Prove that the relation $$R$$ defined on set $$Z$$ as $$a\ R\ b\Leftrightarrow a- b$$ is divisible by $$3$$, is an equivalence relation.

Answer

**step1** Understanding the Problem

The problem asks us to prove that a given relation, denoted by $$R$$, defined on the set of integers, denoted by $$Z$$, is an equivalence relation. The relation is defined such that for any two integers $$a$$ and $$b$$, $$a \ R \ b$$ if and only if the difference $$a - b$$ is divisible by $$3$$. To prove it is an equivalence relation, we must demonstrate that it satisfies three fundamental properties: reflexivity, symmetry, and transitivity.

**step2** Proving Reflexivity

A relation is reflexive if every element is related to itself. For the given relation, this means we must show that for any integer $$a$$ in the set $$Z$$, $$a \ R \ a$$. According to the definition of the relation, $$a \ R \ a$$ means that the difference $$a - a$$ must be divisible by $$3$$. When we calculate the difference $$a - a$$, we get $$0$$. We know that $$0$$ is divisible by any non-zero integer, including $$3$$, because $$0$$ can be expressed as $$3 \times 0$$. Since $$0$$ is indeed divisible by $$3$$, the condition for reflexivity is met.

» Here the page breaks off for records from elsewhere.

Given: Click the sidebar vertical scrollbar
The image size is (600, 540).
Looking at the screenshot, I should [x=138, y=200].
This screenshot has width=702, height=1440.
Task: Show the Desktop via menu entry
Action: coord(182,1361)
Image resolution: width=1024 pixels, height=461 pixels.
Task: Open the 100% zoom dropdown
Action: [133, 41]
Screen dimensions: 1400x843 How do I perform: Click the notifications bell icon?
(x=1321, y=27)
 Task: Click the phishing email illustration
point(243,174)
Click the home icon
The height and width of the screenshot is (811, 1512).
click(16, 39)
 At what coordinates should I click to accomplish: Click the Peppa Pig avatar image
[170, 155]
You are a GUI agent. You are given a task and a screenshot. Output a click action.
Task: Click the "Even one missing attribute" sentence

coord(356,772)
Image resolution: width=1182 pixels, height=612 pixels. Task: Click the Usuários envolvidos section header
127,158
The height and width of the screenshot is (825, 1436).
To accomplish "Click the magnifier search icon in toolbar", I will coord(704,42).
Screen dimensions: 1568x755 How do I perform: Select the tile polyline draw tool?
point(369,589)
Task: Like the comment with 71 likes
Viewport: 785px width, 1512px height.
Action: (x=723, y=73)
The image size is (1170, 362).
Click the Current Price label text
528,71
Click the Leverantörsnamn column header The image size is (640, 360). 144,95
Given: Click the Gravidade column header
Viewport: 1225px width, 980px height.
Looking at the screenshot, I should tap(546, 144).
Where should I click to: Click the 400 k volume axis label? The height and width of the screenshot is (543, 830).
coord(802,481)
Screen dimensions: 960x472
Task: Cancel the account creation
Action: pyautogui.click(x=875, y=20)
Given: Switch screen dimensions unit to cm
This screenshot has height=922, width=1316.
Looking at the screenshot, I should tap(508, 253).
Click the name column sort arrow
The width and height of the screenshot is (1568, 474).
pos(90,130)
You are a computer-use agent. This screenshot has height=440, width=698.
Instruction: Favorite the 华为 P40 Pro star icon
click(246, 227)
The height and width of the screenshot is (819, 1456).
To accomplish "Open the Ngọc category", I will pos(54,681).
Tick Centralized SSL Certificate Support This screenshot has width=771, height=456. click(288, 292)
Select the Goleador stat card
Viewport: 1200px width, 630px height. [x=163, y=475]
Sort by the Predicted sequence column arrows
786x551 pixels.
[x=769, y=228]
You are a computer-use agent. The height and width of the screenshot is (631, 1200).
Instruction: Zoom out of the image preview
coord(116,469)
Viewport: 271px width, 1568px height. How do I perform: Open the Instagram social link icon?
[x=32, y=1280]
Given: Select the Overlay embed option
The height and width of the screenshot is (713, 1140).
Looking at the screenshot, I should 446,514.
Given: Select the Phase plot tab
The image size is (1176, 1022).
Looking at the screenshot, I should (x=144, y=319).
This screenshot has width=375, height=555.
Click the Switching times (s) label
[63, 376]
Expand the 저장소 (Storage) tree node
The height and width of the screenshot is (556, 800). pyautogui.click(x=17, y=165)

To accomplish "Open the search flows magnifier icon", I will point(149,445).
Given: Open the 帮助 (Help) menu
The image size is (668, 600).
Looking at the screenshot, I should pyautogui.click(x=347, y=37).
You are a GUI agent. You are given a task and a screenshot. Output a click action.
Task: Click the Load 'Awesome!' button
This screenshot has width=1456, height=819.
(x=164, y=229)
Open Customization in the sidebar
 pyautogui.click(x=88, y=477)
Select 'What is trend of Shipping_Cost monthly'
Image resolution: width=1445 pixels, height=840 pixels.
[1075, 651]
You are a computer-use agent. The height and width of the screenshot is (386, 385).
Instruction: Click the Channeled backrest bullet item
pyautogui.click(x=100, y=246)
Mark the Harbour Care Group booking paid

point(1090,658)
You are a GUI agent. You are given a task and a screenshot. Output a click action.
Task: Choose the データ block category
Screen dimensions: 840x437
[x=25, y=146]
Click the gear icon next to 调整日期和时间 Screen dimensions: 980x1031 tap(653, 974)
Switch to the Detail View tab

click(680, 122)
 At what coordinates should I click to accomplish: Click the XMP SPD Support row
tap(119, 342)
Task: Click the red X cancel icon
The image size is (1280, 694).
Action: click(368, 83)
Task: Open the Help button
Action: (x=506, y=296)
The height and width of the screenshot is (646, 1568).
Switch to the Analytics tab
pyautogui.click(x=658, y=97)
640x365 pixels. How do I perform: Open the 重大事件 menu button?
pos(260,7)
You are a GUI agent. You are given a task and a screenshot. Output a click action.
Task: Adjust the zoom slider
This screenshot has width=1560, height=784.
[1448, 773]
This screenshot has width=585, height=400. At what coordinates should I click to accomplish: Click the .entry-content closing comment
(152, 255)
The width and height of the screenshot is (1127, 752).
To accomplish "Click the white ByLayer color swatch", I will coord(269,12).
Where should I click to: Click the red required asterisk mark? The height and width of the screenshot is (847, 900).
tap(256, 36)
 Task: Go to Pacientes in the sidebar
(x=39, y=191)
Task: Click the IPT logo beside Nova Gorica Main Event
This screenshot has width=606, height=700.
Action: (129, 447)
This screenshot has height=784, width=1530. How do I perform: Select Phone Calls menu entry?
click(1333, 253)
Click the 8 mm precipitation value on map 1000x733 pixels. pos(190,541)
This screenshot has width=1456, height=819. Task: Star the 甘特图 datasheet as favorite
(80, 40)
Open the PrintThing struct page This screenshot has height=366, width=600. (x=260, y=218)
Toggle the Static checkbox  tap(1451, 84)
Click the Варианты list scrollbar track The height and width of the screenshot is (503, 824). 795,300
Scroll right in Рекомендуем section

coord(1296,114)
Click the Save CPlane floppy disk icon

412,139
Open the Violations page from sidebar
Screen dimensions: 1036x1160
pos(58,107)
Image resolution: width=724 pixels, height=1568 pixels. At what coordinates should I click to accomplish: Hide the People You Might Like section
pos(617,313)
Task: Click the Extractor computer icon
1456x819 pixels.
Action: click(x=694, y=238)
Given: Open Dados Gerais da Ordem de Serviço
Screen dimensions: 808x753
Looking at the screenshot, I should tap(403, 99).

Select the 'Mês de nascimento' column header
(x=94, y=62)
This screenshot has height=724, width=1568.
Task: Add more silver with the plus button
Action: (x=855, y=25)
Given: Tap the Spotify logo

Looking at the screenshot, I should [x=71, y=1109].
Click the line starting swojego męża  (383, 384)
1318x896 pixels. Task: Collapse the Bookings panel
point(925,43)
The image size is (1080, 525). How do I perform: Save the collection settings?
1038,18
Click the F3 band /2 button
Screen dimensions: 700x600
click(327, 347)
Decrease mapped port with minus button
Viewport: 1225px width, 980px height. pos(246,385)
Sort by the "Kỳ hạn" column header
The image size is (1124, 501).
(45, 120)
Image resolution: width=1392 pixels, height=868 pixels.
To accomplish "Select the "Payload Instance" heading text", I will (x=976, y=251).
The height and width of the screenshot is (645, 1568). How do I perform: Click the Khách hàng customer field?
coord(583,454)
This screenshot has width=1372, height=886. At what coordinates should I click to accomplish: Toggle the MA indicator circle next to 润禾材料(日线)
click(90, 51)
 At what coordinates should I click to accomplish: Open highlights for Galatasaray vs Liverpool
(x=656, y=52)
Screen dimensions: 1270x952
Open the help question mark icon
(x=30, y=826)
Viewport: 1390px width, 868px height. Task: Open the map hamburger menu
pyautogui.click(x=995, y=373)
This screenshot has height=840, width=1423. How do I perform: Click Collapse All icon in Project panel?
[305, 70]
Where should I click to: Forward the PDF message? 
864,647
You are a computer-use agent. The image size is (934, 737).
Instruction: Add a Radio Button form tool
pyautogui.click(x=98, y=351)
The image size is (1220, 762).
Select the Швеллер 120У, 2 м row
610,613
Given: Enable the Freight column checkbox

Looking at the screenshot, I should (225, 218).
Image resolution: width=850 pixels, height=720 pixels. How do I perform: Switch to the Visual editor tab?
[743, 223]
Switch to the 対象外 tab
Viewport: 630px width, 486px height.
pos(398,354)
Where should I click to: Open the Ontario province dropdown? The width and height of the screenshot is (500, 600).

Therefore, the relation $$R$$ is reflexive.

**step3** Proving Symmetry

A relation is symmetric if whenever an element $$a$$ is related to an element $$b$$, then $$b$$ is also related to $$a$$. For our relation, this means we must show that if $$a \ R \ b$$, then $$b \ R \ a$$.
If $$a \ R \ b$$, it means that the difference $$a - b$$ is divisible by $$3$$. This implies that $$a - b$$ can be written as a multiple of $$3$$ (e.g., $$a - b = 3 \times \text{some integer}$$, like $$3 \times \text{k}$$).
Now, consider the difference $$b - a$$. We can observe that $$b - a$$ is the negative of $$(a - b)$$. If $$(a - b)$$ is a multiple of $$3$$, then its negative, $$-(a - b)$$, must also be a multiple of $$3$$. For example, if $$a-b = 6$$ (which is $$3 \times 2$$), then $$b-a = -6$$ (which is $$3 \times -2$$).
Since $$b - a$$ is also divisible by $$3$$, it follows that $$b \ R \ a$$. Therefore, the relation $$R$$ is symmetric.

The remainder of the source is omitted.